WOMEN IN THE LAW



On Saturday, March 8th Ruth Bader Ginsburg, Sherrilyn Ifill, Elena Kagan, and Gene Pratter participated on a panel discussing the successes, continued challenges and emerging issues, faced by women in the legal profession. In a conversation moderated by ABC News correspondent Lynn Sherr, these distinguished jurists and scholars considered whether women read the Constitution differently than men, if there is such a thing as women's "justice,” what are the unintended consequences of women’s equality are shaped by the law, and why women have advanced more quickly than African Americans in the field.
Ruth Bader Ginsburg is an Associate Justice of the Supreme Court. She served as a law clerk to the Honorable Edmund L. Palmieri, Judge of the United States District Court for the Southern District of New York, from 1959–1961. From 1961–1963, she was a research associate and then associate director of the Columbia Law School Project on International Procedure. She was a Professor of Law at Rutgers University School of Law from 1963–1972, and Columbia Law School from 1972–1980, and a fellow at the Center for Advanced Study in the Behavioral Sciences in Stanford, California from 1977–1978. In 1971, she was instrumental in launching the Women’s Rights Project of the American Civil Liberties Union, and served as the ACLU’s General Counsel from 1973–1980, and on the National Board of Directors from 1974–1980. She was appointed a Judge of the United States Court of Appeals for the District of Columbia Circuit in 1980. President Clinton nominated her as an Associate Justice of the Supreme Court, and she took her seat on August 10, 1993. Ginsburg is on the board of the Peter Jennings Project for Journalists and the Constitution.
Sherrilyn Ifill is nationally recognized as an advocate in the areas of civil rights, voting rights, judicial diversity and judicial decision-making.
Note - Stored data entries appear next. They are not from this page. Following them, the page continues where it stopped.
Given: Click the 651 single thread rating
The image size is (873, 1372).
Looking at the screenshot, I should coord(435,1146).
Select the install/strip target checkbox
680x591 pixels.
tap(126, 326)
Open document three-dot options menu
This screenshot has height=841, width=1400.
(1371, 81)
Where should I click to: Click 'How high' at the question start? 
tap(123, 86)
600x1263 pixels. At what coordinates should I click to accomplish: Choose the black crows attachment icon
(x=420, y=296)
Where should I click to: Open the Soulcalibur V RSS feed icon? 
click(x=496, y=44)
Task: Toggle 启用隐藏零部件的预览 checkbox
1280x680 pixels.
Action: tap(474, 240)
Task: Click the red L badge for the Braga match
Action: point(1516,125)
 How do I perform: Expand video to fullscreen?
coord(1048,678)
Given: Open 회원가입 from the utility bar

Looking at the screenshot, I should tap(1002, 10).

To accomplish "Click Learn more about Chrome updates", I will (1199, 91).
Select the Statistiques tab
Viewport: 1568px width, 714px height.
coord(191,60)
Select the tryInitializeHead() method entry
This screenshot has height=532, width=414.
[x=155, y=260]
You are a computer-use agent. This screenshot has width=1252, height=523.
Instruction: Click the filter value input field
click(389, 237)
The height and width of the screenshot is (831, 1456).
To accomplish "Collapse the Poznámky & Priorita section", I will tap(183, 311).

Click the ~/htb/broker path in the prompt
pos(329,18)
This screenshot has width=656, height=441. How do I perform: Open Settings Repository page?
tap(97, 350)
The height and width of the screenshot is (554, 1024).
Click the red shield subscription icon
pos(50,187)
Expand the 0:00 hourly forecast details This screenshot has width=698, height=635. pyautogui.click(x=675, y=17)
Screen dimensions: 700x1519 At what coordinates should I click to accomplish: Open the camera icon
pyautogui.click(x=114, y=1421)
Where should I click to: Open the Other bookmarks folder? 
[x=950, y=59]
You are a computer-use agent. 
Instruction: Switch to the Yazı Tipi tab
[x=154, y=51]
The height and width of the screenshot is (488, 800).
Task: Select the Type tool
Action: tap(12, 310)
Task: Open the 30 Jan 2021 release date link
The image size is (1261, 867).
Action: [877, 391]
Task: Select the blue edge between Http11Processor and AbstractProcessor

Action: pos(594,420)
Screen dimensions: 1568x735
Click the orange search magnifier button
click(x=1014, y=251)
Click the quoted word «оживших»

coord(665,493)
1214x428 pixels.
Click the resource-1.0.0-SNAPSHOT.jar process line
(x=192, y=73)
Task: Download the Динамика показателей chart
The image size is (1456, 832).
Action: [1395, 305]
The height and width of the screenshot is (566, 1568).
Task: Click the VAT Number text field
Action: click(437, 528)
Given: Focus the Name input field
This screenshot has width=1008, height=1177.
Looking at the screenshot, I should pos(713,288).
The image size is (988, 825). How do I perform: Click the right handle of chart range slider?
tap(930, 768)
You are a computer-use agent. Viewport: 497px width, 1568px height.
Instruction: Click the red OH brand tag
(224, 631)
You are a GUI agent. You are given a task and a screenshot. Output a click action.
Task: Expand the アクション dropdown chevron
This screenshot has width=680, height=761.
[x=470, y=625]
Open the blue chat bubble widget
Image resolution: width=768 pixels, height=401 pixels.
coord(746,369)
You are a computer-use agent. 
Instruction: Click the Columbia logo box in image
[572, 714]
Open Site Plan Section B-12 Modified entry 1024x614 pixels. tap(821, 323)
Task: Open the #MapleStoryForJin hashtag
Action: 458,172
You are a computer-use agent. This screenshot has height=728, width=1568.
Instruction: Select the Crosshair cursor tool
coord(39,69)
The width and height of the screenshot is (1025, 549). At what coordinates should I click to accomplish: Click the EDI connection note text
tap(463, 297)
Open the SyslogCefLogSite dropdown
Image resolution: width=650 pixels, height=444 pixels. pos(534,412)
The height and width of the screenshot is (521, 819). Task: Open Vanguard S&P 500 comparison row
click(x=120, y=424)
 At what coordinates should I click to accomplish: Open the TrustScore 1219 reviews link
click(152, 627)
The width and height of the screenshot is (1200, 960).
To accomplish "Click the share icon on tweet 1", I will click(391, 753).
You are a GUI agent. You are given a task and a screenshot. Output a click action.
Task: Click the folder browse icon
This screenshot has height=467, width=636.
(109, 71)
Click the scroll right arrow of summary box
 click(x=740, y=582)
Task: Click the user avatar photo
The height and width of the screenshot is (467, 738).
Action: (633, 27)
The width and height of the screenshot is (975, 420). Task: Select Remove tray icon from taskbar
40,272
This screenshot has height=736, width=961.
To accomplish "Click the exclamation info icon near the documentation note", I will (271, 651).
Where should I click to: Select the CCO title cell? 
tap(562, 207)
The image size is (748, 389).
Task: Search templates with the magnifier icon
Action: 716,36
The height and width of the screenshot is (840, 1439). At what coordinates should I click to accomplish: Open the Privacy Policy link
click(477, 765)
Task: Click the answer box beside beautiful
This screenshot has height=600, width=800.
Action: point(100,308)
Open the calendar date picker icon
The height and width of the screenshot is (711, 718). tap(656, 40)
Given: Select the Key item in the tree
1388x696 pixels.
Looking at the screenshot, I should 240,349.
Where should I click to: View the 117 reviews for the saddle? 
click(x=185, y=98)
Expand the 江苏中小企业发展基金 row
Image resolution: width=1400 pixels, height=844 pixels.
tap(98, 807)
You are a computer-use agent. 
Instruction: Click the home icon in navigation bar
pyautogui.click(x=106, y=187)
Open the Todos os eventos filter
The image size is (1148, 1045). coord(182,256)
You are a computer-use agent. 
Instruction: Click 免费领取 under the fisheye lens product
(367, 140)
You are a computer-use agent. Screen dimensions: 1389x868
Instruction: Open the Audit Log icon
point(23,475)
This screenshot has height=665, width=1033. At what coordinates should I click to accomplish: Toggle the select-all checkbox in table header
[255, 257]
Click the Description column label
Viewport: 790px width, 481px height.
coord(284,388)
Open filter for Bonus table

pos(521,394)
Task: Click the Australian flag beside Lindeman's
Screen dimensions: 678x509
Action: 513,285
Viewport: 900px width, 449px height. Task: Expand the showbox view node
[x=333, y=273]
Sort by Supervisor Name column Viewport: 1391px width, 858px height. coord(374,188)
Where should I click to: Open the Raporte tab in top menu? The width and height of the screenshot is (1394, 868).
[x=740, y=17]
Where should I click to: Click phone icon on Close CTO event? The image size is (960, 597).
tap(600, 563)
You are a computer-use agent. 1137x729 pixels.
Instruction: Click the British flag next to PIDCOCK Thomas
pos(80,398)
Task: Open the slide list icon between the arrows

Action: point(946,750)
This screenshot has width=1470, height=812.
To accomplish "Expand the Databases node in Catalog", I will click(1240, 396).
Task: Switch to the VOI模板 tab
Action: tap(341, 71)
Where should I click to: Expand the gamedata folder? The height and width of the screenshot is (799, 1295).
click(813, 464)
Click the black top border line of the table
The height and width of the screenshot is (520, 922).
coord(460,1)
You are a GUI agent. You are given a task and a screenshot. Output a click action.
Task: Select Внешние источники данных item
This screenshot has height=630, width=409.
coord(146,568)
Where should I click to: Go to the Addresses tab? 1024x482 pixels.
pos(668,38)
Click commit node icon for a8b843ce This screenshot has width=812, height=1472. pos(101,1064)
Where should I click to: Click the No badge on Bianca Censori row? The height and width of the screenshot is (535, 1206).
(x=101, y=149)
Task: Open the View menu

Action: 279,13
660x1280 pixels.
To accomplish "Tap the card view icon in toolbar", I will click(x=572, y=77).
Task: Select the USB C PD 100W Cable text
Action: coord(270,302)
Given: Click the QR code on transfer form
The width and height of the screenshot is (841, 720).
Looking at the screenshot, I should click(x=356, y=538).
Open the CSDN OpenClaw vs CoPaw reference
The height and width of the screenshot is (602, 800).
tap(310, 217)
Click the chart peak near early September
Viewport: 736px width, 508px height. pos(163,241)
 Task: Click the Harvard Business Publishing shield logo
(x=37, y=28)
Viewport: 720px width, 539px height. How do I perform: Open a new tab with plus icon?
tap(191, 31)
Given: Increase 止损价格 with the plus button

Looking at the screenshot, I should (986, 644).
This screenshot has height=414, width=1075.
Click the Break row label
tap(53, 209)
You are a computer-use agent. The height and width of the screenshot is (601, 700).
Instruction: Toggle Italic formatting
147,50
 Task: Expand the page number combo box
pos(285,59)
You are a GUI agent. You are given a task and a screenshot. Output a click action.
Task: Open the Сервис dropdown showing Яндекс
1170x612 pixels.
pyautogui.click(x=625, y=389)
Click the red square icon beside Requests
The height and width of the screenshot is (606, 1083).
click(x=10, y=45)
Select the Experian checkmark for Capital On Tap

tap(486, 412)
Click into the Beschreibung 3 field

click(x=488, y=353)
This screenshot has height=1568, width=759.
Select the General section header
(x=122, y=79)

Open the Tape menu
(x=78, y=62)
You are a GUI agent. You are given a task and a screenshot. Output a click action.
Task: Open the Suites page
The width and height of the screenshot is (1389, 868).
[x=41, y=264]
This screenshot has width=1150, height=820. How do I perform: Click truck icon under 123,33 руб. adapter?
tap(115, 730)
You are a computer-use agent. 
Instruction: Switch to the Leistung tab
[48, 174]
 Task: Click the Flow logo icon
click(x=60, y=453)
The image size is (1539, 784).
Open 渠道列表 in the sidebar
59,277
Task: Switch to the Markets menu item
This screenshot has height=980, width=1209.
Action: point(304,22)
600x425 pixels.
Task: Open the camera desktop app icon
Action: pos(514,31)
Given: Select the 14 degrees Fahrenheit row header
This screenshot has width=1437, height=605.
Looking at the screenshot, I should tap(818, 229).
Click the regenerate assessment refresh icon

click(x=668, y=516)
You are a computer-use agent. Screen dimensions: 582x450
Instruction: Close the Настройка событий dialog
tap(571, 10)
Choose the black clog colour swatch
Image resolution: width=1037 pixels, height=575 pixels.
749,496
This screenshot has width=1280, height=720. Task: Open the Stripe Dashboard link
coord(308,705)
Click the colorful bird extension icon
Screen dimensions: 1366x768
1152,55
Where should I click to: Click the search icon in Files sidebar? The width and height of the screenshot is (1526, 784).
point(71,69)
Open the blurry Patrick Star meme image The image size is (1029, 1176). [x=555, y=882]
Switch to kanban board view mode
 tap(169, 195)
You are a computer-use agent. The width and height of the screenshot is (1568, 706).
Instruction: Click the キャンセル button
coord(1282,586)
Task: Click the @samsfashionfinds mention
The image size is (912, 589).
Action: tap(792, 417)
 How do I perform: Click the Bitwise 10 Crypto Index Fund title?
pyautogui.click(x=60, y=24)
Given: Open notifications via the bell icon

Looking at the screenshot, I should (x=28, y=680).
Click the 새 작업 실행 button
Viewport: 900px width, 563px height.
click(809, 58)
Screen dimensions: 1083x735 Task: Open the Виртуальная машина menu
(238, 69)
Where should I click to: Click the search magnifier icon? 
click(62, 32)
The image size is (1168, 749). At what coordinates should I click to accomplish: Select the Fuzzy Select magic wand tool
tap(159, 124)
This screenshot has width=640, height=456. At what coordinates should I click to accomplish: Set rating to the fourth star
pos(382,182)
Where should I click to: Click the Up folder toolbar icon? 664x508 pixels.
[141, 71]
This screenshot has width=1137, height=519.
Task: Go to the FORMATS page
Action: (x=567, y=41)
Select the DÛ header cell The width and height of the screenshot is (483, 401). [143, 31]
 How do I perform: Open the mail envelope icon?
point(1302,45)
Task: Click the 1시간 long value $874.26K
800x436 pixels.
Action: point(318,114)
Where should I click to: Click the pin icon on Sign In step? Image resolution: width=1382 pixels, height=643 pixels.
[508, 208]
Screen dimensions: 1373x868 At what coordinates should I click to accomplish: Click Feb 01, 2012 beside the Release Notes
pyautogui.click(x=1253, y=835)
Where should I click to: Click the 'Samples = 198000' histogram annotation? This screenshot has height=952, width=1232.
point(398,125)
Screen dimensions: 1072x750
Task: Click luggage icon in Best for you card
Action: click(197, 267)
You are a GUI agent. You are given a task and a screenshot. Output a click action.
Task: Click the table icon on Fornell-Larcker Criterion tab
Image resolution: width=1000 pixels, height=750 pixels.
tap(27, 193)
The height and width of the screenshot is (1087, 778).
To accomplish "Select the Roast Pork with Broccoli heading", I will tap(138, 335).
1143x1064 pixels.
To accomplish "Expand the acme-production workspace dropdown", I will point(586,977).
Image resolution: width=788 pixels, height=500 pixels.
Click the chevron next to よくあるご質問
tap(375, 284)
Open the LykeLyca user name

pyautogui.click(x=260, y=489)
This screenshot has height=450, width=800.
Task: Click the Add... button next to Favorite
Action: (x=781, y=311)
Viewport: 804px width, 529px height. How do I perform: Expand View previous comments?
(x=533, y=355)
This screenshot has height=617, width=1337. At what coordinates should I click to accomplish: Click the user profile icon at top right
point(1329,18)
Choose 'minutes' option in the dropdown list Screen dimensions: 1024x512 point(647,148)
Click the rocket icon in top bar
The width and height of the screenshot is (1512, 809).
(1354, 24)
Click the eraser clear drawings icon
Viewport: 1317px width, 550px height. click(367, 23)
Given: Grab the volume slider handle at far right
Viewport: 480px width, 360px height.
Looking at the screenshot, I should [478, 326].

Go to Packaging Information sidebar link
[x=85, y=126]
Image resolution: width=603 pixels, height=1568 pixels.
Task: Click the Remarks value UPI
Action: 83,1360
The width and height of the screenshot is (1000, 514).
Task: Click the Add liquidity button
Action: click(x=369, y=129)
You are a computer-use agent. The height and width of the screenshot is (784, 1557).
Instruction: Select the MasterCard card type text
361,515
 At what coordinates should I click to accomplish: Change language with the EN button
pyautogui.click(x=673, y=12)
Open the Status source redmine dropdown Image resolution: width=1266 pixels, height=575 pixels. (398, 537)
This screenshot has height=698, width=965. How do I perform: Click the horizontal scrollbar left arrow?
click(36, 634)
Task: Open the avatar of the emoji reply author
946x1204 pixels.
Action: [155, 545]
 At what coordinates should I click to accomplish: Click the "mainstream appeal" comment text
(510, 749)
With Michael Pinard, Ifill co-founded the Reentry of Ex-Offenders Clinic. Ifill is a frequent guest on The Marc Steiner Show, a public affairs program on Baltimore NPR affiliate WYPR, where she talks about race and the law, and her op-ed articles often appear in the Baltimore Sun, Jurist, and the AFRO American newspapers. As a voting rights expert, Ifill appeared regularly as the election expert on BET News with Ed Gordon during the contested November 2000 presidential election, and continues to serve as a political and election analyst on local television and radio programs.
Elena Kagan, the Charles Hamilton Houston Professor of Law, has served as Dean of Harvard Law School since 2003. She came to Harvard Law as a visiting professor in 1999 and became Professor of Law in 2001. She has written on a range of First Amendment issues, and is currently writing a casebook on administrative law. From 1995 to 1999, Kagan served in the White House, first as Associate Counsel to the President and then as Deputy Assistant to the President for Domestic Policy and Deputy Director of the Domestic Policy Council. In those positions she played a key role in the executive branch's formulation, advocacy, and implementation of law and policy in areas ranging from education to crime to public health. Kagan clerked for Judge Abner Mikva of the U.S. Court of Appeals for the D.C. Circuit from 1986 to 1987. The next year she clerked for Justice Thurgood Marshall of the U. S. Supreme Court. She then worked as a lawyer in Washington before launching her scholarly career at the University of Chicago Law School.
Gene Pratter is a judge on the United States District Court for the Eastern District of Pennsylvania. Pratter has been nominated to the Third Circuit, which hears appeals from the federal district courts of Delaware, New Jersey, Pennsylvania and the Virgin Islands. Prior to becoming a judge, she was a partner at Duane Morris LLP, one of the premiere law firms in Pennsylvania. Pratter has been an active member of the community in both legal and non-legal capacities. She served as the co-chair of the American Bar Association Litigation Section’s Committee on Ethics and Professionalism and is currently on the Professional Responsibility Committee of the Philadelphia Bar Association.
Lynn Sherr has been a correspondent with the ABC newsmagazine “20/20” since May 1986. Covering a wide range of stories, Sherr specializes in women's issues and social change, as well as investigative reports. Among her many contributions to “20/20” include an award-winning report on the astonishing story of a homeless girl in New York who earned a scholarship to Harvard, a pioneering report on a treatment for anorexia, and a series on the lengths women go to when altering their bodies in the name of beauty. In 2000, Sherr traveled to India to report on midnight in Bombay for the ABCNEWS Millennium Special, which received numerous awards. She has also received an Emmy, two American Women in Radio and Television Commendation awards and, a George Foster Peabody Award, among others. She co-edited Peter Jennings: A Reporter’s Life (PublicAffairs).